If censorship rights are managed in more granularity than nationally, perhaps
the neighborhood or subdivision level, it allows variance and differentiation,
including mixed access within an urban setting. The nation must be the union
and membership in associations may carry censorship requirements limiting one's
access by agreement. This sort of approach may be welcomed by those regimes
with real concerns regarding 'westernization' of their media. Countries may
well allow international conference attendees free access while simultaneously
protecting their children from wanting to serve the local warlord rather than
sticking to the local Civil Defense Unit. I believe the idea has merit, perhaps
reducing slaughter.
From the perspective of those exercising active decision, it would be termed
the right to forget, another right to be sure. It's a form of BDS, yes? Quite
effective.
Well I think it would be wonderful if network protocols supported filtering in
both senses: filter reception from certain senders & filter transmission to
certain recipients. I'm thinking of some sort of intersection of
sender/receiver permission volumes specified with N dimensional Voronoi
tessellations in negotiated session state at the routers, managed with
multicast hashes in the traffic headers.

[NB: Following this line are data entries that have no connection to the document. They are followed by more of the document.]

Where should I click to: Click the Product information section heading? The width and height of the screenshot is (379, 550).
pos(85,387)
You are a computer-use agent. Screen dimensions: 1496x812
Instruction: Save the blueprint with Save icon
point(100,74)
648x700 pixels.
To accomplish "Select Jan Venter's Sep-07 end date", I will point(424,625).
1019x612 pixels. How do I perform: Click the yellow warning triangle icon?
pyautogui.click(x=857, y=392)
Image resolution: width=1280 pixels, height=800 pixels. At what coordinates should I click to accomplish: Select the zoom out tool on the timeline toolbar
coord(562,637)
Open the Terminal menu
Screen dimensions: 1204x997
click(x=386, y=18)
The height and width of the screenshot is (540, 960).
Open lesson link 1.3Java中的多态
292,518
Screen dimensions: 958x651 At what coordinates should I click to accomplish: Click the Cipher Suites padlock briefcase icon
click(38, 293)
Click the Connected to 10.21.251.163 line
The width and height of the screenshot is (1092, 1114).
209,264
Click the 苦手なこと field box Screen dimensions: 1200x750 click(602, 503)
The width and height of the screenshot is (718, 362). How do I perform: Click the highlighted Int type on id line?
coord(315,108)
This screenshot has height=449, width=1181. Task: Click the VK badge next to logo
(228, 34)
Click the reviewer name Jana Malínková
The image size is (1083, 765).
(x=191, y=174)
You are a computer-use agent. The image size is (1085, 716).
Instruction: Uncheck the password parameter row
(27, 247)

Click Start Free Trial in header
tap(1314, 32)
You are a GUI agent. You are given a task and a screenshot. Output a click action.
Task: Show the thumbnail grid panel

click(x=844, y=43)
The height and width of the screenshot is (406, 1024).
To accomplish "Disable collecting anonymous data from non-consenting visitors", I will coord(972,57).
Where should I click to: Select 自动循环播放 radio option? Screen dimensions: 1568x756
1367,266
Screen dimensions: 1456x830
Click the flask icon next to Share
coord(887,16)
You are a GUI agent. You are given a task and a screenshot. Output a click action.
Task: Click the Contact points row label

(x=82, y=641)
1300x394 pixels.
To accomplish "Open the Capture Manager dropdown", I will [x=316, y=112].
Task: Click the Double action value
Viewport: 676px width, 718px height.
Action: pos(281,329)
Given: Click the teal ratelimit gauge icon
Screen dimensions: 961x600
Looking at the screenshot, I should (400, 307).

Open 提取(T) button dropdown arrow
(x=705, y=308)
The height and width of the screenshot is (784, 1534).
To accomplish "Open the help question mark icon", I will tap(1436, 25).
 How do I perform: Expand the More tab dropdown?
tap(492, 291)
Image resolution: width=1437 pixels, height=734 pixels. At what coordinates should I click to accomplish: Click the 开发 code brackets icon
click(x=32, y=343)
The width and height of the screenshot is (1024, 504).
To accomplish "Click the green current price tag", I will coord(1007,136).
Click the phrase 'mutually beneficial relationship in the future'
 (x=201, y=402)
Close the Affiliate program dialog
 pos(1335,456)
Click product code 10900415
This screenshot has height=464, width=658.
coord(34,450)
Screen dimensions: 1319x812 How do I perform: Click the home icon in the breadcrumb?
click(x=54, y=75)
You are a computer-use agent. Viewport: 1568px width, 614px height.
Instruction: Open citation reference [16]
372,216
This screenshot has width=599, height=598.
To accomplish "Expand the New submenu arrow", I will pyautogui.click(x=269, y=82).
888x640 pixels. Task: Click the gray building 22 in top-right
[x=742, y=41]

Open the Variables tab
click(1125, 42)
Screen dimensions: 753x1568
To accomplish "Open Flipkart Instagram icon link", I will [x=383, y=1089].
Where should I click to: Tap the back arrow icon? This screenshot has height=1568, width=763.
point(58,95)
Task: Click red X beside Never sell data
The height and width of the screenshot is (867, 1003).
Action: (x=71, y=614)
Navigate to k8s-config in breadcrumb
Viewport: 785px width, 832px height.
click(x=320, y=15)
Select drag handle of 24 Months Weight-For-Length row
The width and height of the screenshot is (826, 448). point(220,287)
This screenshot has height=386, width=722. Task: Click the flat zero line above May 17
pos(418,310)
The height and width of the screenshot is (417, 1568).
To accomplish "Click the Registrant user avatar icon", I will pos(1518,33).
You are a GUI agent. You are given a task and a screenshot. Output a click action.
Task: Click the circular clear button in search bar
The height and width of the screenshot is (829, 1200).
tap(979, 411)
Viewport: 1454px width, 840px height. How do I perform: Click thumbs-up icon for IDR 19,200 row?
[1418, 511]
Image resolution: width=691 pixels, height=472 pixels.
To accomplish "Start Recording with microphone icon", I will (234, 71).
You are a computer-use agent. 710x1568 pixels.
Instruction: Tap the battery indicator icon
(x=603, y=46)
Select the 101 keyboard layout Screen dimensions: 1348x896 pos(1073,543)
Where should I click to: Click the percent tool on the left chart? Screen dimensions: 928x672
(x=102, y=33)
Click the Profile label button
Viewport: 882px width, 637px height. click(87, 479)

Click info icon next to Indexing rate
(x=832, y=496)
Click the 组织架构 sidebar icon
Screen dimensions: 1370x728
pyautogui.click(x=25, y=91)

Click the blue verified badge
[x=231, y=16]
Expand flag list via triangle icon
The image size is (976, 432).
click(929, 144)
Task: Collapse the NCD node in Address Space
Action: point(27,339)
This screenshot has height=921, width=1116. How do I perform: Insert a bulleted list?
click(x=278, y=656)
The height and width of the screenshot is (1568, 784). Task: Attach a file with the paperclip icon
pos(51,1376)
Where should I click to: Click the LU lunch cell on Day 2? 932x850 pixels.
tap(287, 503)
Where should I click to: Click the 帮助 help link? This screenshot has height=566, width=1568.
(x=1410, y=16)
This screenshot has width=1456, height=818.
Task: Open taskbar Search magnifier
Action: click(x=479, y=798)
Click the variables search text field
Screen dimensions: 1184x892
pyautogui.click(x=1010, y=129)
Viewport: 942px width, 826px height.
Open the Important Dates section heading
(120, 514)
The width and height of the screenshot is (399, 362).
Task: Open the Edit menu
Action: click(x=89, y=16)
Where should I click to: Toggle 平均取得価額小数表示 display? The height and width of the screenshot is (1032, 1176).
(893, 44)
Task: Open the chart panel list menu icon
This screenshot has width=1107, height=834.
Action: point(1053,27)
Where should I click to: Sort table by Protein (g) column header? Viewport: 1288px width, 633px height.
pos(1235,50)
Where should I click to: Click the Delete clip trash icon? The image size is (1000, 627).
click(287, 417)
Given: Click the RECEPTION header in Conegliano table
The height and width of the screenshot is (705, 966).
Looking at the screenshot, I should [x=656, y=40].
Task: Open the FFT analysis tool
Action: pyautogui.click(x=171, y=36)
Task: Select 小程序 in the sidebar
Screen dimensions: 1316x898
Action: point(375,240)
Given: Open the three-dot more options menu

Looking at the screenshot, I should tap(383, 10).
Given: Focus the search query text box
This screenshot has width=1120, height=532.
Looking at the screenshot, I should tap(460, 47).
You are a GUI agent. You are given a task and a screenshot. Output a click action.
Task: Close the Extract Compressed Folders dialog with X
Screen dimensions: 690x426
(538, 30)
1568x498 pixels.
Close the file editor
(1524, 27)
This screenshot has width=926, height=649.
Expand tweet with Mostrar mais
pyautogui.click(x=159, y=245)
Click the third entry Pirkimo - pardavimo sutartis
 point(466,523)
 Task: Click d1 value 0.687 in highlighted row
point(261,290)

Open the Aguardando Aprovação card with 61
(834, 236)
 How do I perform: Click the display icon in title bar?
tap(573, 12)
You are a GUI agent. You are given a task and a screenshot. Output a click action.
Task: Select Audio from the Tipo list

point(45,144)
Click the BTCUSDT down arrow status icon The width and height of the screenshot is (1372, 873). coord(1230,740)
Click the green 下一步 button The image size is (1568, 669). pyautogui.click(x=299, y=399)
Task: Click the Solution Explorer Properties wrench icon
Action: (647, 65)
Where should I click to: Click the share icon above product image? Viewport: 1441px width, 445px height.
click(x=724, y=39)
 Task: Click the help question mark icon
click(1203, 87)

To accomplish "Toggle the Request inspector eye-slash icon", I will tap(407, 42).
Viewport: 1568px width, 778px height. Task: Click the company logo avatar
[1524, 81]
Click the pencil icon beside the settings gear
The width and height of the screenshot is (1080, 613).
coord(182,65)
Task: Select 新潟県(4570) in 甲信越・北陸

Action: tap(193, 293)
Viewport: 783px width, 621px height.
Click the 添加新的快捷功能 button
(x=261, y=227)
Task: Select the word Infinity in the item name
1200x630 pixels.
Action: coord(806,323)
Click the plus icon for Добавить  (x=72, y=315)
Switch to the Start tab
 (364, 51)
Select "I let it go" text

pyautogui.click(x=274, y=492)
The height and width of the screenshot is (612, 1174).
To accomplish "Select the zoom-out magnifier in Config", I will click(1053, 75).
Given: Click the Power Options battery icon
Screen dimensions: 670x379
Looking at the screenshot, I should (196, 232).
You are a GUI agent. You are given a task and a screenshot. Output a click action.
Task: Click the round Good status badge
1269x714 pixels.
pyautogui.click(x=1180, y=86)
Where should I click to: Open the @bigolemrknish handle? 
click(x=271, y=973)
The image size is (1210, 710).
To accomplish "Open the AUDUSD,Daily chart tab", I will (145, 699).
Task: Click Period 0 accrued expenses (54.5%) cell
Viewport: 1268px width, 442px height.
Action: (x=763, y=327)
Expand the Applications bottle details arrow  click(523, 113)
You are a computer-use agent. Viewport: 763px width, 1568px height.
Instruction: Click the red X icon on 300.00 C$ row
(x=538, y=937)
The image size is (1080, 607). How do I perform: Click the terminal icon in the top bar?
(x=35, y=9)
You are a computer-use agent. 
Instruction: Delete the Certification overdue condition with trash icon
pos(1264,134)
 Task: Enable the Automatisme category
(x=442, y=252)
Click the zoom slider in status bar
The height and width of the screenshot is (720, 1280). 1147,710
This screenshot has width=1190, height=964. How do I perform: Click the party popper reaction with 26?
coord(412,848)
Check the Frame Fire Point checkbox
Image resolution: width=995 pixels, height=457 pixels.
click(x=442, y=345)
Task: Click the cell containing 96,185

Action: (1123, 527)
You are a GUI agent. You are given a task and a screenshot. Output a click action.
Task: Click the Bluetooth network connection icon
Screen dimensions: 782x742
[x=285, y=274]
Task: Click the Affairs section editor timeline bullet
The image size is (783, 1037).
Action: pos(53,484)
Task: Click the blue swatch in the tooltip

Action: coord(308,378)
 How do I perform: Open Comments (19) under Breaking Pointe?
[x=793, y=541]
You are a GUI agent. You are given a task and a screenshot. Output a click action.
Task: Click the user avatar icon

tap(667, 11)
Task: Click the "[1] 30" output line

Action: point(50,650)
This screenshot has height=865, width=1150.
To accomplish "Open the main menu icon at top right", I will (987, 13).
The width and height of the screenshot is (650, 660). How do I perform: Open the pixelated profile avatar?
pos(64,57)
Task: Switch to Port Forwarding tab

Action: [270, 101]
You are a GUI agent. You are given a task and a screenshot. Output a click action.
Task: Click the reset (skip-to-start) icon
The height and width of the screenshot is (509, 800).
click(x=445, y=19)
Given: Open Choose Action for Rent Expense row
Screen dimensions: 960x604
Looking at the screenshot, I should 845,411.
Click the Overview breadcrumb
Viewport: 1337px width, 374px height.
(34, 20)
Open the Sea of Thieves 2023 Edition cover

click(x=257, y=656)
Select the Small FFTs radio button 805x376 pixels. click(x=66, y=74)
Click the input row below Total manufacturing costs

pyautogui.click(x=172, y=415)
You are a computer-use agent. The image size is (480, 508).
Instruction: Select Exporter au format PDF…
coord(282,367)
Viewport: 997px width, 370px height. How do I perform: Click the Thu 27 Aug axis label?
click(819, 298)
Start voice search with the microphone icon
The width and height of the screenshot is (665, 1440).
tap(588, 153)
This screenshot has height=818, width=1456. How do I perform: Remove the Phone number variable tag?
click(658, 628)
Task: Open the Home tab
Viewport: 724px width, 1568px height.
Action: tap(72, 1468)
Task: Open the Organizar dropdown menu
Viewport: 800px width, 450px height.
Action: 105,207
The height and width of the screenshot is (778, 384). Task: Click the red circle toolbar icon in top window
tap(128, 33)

One will literally never be in contact
with said troublesome traffic and both foreign and domestic users would have
that censoring/forgetting guarantee.
best,
robert
On Apr 10, 2016, at 16:28, Jared Mauch
<jared(_at_)puck(_dot_)nether(_dot_)net> wrote:
Countries do their own censorship, or have rights for their citizens eg:
regional/ national right to be forgotten.
If you need some articles on these topics, let me know.
Jared Mauch
On Apr 10, 2016, at 2:24 PM, Robert Withers
<robert(_dot_)w(_dot_)withers(_at_)gmail(_dot_)com> wrote:
Pardon me, do I understanding you to say that it is a basic right for a
local region to censor content? As you put it: "local censorship laws and
other rights", So to establish specific censorships in local areas, this is
a fundamental right of that neighborhood? That is a very shiny idea, very
Millenarianly said.
Robert
On 04/10/2016 01:53 PM, Jared Mauch wrote:
I would suggest European networks have quite different content than
elsewhere as a result of local censorship laws and other rights afforded to
people in the region.
Jared Mauch
On Apr 10, 2016, at 10:48 AM, Michael StJohns
<mstjohns(_at_)comcast(_dot_)net> wrote:
On 4/10/2016 10:45 AM, Randy Bush wrote:
it was clean unfettered Internet. some local folk stuck their necks out
very far to accomplish this. it was definitely different than one got
outside of the ietf meeting network. this has been a condition placed
on hosts and beijing was no exception.
This surprises me - "this has been a condition placed on hosts...".
it was even in the hour of embarrassing babble fred used to prevent
people from talking about real problems at the bof
Could you enlighten us as to which [and I'll try to be precise here]
other IETFs had a condition where the content accessible by the IETF
network was markedly different from the content of say the network at
a local Starbuck's equivalent wifi hot spot just down the street from
the IETF and where that was mandated by the hosts and/or local laws?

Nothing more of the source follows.